Re: gfortran 4.2 with openMP: why no speedup?

Tim Prince <tprince@xxxxxxxxxxxxx> · Sat, 12 Jan 2008 14:54:39 -0800

Anand Patil wrote:
> Tim,
> 
>> Do you expect your gfortran to interchange the loops?  Does it do it?
>> Was this excerpt designed to prevent your current platform, whatever it
>> may be, suffer in comparison with some other?
> 
> You're giving me way too much credit. :) I was just trying to figure
> out OpenMP wasn't giving me any speedup over the serial version, but
> in fact it was.
> 
> Re: your question, I exchanged the loops manually  and got much better
> performance, so I'm guessing gfortran didn't exchange them.
> 

The slogan from about 20 years back "concurrent [threaded parallel]
outer, vector inner, still applies.  Vectorization, particularly on
Intel or AMD processors, is facilitated by stride 1 inner loops, which
also take full advantage of the cache, hardware prefetch, and read/write
combine buffering of most current CPUs.

I guess you figured out that OpenMP normally involves increased total
CPU time, if you add up all the threads.  The OpenMP standard provides a
timer function, omp_get_wtime, which relates to elapsed time.  It's
usually a wrapper for one of the system functions, likely with better
resolution than cpu_time.

### Data records
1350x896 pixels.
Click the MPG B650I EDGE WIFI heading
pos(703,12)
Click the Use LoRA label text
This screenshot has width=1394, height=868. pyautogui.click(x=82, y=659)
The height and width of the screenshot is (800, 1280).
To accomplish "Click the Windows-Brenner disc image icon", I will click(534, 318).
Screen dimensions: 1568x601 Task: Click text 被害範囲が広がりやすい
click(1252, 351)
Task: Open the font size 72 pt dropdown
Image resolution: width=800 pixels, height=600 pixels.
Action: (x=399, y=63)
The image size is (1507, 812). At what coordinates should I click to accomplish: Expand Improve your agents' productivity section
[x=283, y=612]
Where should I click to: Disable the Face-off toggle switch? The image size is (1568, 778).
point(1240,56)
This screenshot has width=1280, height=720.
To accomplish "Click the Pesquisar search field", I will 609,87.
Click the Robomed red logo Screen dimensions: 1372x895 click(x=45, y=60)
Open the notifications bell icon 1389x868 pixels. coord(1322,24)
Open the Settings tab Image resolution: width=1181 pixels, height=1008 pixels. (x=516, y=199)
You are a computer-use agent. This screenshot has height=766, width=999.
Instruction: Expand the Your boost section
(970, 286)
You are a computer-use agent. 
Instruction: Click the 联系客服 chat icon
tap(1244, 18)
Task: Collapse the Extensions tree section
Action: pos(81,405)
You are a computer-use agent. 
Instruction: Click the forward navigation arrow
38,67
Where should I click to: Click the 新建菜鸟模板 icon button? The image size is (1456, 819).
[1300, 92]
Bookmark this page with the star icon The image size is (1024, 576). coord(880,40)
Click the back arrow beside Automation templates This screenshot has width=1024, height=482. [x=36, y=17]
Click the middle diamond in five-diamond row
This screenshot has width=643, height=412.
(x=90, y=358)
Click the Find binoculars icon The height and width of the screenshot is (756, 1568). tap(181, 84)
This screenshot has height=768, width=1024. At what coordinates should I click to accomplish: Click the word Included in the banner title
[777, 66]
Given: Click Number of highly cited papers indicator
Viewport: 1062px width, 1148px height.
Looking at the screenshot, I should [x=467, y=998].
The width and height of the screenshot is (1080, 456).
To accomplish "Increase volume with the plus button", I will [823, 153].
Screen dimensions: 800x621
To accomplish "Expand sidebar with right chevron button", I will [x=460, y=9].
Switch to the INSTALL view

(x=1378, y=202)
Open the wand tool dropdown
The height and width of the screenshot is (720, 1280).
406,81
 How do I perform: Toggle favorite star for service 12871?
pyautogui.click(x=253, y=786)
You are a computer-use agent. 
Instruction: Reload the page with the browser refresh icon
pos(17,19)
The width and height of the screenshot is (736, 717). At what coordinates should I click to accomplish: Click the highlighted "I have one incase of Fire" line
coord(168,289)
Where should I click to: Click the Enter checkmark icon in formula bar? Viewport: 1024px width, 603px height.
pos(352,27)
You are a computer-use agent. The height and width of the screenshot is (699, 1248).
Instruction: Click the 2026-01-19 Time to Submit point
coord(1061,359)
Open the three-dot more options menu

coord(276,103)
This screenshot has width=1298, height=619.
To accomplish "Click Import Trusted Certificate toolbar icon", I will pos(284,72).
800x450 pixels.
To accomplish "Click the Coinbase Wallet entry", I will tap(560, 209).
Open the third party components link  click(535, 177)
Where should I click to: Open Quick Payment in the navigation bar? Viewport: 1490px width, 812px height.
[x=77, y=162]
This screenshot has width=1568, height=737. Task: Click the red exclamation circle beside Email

### Exercise instructions
The gfortran OpenMP thread above says stride 1 inner loops take full advantage of certain CPU features. List every one of them.

### Reply
- The cache
- Hardware prefetch
- Read/write combine buffering